§ DATA FOR THIS EXERCISE
================================

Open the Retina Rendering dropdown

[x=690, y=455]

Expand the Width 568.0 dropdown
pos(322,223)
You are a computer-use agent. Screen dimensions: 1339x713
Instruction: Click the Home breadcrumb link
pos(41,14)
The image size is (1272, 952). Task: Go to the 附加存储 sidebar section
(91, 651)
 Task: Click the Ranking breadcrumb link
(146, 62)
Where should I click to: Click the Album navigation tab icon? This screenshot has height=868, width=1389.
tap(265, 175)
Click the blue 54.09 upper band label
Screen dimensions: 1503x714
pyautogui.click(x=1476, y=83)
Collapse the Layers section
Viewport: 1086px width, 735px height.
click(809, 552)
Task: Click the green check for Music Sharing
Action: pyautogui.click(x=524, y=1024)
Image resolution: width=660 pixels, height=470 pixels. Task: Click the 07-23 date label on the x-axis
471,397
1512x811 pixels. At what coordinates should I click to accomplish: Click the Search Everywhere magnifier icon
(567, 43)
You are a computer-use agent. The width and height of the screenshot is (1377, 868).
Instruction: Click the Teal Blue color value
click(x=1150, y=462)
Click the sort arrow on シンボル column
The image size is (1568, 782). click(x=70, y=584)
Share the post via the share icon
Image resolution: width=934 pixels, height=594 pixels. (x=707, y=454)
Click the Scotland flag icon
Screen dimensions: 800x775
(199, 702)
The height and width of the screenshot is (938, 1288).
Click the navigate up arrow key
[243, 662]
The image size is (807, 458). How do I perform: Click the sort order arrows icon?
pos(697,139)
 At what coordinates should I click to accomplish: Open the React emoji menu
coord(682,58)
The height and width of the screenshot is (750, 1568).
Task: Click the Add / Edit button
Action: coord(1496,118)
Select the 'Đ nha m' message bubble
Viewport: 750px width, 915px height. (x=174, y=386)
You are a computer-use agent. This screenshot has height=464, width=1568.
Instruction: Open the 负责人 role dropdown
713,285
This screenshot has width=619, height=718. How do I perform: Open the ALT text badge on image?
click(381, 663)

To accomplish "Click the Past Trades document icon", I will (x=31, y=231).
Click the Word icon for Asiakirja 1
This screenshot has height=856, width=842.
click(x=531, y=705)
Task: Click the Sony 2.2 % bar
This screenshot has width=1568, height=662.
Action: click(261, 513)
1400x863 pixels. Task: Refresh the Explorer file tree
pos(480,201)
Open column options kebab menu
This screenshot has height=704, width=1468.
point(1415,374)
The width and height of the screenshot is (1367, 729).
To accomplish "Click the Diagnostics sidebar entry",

================================

§ TASK DIRECTIONS
Retype the records above exactly, from their first line through the line that contains "Collapse the Layers section", and stop there.

§ TASK SOLUTION
Open the Retina Rendering dropdown

[x=690, y=455]

Expand the Width 568.0 dropdown
pos(322,223)
You are a computer-use agent. Screen dimensions: 1339x713
Instruction: Click the Home breadcrumb link
pos(41,14)
The image size is (1272, 952). Task: Go to the 附加存储 sidebar section
(91, 651)
 Task: Click the Ranking breadcrumb link
(146, 62)
Where should I click to: Click the Album navigation tab icon? This screenshot has height=868, width=1389.
tap(265, 175)
Click the blue 54.09 upper band label
Screen dimensions: 1503x714
pyautogui.click(x=1476, y=83)
Collapse the Layers section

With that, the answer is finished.